Five adult white rhinos have succumbed to the drought in uMkhuze, some after getting stuck in the mud at iNsumo Pan and being too weak to get out or to be pulled out. This is one of the greatest risks during a drought. With pans now filling, this risk decreases.

Mother and daughter in their new range on the Western Shores of iSimangaliso’s Lake St Lucia.

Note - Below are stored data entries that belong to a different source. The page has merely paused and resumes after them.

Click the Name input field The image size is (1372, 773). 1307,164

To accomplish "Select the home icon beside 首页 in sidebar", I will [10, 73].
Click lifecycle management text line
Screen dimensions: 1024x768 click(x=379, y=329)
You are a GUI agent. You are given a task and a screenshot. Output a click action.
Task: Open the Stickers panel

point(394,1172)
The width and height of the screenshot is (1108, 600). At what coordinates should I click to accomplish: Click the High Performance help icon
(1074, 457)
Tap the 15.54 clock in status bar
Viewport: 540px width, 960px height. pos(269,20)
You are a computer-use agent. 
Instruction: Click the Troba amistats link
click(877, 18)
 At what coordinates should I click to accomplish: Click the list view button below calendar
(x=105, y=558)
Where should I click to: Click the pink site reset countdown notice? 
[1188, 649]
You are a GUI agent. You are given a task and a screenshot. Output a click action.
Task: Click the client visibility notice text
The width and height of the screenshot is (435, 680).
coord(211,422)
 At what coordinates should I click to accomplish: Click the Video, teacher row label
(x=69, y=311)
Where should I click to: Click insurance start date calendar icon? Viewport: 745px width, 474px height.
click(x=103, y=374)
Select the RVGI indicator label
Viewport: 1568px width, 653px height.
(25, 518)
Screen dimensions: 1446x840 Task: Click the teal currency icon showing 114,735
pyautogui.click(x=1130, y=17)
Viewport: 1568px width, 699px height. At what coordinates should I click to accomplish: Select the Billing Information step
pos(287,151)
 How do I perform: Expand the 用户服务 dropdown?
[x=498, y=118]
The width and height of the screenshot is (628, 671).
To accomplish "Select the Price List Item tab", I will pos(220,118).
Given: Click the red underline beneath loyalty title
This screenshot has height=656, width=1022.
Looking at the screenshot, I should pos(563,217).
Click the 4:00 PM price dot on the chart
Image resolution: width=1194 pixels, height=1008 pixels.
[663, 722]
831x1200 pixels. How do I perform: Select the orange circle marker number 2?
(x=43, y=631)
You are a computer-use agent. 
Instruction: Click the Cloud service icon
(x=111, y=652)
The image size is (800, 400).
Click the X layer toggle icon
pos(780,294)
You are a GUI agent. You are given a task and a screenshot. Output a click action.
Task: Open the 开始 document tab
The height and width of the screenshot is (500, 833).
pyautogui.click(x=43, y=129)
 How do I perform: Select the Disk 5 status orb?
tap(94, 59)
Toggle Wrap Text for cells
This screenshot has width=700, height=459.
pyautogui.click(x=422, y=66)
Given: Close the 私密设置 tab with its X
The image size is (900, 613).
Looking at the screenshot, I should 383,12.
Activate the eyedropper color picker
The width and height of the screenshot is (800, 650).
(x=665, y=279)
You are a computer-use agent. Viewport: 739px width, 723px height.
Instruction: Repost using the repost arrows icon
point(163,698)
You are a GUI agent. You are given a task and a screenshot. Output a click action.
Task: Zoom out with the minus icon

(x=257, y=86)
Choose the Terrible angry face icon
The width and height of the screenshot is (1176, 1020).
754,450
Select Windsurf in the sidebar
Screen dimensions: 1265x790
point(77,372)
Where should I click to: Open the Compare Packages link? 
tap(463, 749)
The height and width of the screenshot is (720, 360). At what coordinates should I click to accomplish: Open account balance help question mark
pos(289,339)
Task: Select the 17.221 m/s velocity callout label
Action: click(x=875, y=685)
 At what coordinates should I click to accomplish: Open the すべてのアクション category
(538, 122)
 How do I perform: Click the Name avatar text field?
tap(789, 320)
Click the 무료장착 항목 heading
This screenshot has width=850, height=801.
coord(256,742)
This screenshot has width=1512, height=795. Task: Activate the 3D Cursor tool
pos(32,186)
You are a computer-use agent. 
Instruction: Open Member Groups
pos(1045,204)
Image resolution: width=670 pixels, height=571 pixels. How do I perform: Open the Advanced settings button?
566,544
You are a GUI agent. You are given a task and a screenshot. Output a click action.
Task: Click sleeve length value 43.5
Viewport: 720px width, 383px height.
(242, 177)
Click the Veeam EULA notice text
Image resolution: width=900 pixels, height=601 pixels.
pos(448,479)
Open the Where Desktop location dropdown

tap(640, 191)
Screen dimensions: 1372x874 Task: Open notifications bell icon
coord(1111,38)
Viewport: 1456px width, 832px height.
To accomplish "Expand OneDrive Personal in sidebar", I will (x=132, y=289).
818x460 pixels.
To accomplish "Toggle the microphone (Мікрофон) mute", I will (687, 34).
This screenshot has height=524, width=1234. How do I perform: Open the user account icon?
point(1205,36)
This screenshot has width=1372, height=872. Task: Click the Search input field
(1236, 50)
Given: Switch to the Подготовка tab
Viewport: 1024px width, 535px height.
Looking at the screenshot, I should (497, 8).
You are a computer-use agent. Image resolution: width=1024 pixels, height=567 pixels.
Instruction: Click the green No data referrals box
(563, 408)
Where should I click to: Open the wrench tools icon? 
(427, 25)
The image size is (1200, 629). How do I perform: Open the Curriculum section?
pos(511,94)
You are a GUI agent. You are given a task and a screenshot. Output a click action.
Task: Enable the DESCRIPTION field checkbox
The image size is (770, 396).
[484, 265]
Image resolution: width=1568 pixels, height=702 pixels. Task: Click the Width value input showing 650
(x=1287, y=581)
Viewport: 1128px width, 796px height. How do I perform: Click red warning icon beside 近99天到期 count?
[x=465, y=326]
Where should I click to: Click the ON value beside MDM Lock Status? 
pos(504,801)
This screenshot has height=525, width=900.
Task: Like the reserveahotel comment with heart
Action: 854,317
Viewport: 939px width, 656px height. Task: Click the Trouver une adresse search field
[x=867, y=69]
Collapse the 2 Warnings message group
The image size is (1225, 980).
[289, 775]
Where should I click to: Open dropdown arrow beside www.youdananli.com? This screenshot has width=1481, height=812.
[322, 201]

“During the 1950s when the world’s population of white rhino fell to a mere 300 individuals, a bold initiative to capture and relocate them brought the species back from the edge of extinction,” says Zaloumis. “Now, 60 years later, they once again face multiple threats to their survival – poaching for their horns and more recently, the reduction of suitable habitat due to persistent severe drought, often worsened by poor land management practices upstream from protected areas. Rhinos are not only a priority endangered species globally, they are also iconic in South Africa. We will do whatever we practically can to ensure their protection and survival.“
Since the implementation of iSimangaliso’s recent strategy to dehorn all rhino on the Western Shores – where they were deemed to be more vulnerable to poaching – no further rhino have been lost in that section.
The iSimangaliso Rhino Dehorning Action
As a pro-active step to deter poachers from targeting rhino in the World Heritage Site, the iSimangaliso Wetland Park Authority and Ezemvelo KZN Wildlife (EKZNW) dehorned all the rhino in the Western Shores section of iSimangaliso. This is reflective of the Park’s commitment to put rhinos and their safety first. Under special TOPS (Threatened or Protected Species) permits from the Department of Environmental Affairs, the operation to dehorn the animals is conducted by EKZNW vet Dr Dave Cooper in collaboration with Dr Mike Kock and his team from the University of Pretoria – Faculty of Veterinary Science (Onderstepoort). The procedure, which can be likened to cutting a toenail without damaging the “quick”, takes approximately 20 minutes and is completely painless. Research has shown that provided the entire population is targeted, there are no social side effects which may affect the rhino in the short or long-term.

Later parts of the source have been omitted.